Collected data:
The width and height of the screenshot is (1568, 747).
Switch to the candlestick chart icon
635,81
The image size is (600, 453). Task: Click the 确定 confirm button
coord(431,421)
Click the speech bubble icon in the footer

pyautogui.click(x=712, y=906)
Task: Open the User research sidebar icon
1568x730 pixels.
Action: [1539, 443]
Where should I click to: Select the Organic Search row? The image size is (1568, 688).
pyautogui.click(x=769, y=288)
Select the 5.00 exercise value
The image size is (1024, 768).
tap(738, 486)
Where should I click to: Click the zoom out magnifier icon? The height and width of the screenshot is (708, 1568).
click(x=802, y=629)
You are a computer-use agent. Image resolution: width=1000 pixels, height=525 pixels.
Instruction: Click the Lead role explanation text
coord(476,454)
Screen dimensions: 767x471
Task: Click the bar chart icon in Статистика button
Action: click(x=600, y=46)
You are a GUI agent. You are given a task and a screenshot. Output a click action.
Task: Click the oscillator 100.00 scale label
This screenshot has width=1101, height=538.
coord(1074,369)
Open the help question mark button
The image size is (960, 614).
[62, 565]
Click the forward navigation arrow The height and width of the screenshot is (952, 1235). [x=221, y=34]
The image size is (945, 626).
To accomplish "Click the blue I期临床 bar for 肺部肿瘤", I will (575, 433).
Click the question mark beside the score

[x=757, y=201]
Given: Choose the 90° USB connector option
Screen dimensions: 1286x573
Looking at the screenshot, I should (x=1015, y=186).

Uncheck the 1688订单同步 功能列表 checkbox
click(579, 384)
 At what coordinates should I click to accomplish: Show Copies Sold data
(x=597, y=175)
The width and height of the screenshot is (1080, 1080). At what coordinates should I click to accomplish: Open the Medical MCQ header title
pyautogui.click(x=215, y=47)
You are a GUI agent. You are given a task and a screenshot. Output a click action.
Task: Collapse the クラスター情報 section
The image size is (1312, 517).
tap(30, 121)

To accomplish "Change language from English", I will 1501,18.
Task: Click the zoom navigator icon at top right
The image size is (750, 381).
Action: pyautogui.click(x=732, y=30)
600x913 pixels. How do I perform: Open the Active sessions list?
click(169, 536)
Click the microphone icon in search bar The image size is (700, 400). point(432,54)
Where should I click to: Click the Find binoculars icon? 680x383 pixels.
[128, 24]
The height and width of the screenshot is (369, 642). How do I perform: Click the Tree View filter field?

TASK OBJECTIVE:
Retype all the data exactly, line for line.

SOLUTION:
The width and height of the screenshot is (1568, 747).
Switch to the candlestick chart icon
635,81
The image size is (600, 453). Task: Click the 确定 confirm button
coord(431,421)
Click the speech bubble icon in the footer

pyautogui.click(x=712, y=906)
Task: Open the User research sidebar icon
1568x730 pixels.
Action: [1539, 443]
Where should I click to: Select the Organic Search row? The image size is (1568, 688).
pyautogui.click(x=769, y=288)
Select the 5.00 exercise value
The image size is (1024, 768).
tap(738, 486)
Where should I click to: Click the zoom out magnifier icon? The height and width of the screenshot is (708, 1568).
click(x=802, y=629)
You are a computer-use agent. Image resolution: width=1000 pixels, height=525 pixels.
Instruction: Click the Lead role explanation text
coord(476,454)
Screen dimensions: 767x471
Task: Click the bar chart icon in Статистика button
Action: click(x=600, y=46)
You are a GUI agent. You are given a task and a screenshot. Output a click action.
Task: Click the oscillator 100.00 scale label
This screenshot has width=1101, height=538.
coord(1074,369)
Open the help question mark button
The image size is (960, 614).
[62, 565]
Click the forward navigation arrow The height and width of the screenshot is (952, 1235). [x=221, y=34]
The image size is (945, 626).
To accomplish "Click the blue I期临床 bar for 肺部肿瘤", I will (575, 433).
Click the question mark beside the score

[x=757, y=201]
Given: Choose the 90° USB connector option
Screen dimensions: 1286x573
Looking at the screenshot, I should (x=1015, y=186).

Uncheck the 1688订单同步 功能列表 checkbox
click(579, 384)
 At what coordinates should I click to accomplish: Show Copies Sold data
(x=597, y=175)
The width and height of the screenshot is (1080, 1080). At what coordinates should I click to accomplish: Open the Medical MCQ header title
pyautogui.click(x=215, y=47)
You are a GUI agent. You are given a task and a screenshot. Output a click action.
Task: Collapse the クラスター情報 section
The image size is (1312, 517).
tap(30, 121)

To accomplish "Change language from English", I will 1501,18.
Task: Click the zoom navigator icon at top right
The image size is (750, 381).
Action: pyautogui.click(x=732, y=30)
600x913 pixels. How do I perform: Open the Active sessions list?
click(169, 536)
Click the microphone icon in search bar The image size is (700, 400). point(432,54)
Where should I click to: Click the Find binoculars icon? 680x383 pixels.
[128, 24]
The height and width of the screenshot is (369, 642). How do I perform: Click the Tree View filter field?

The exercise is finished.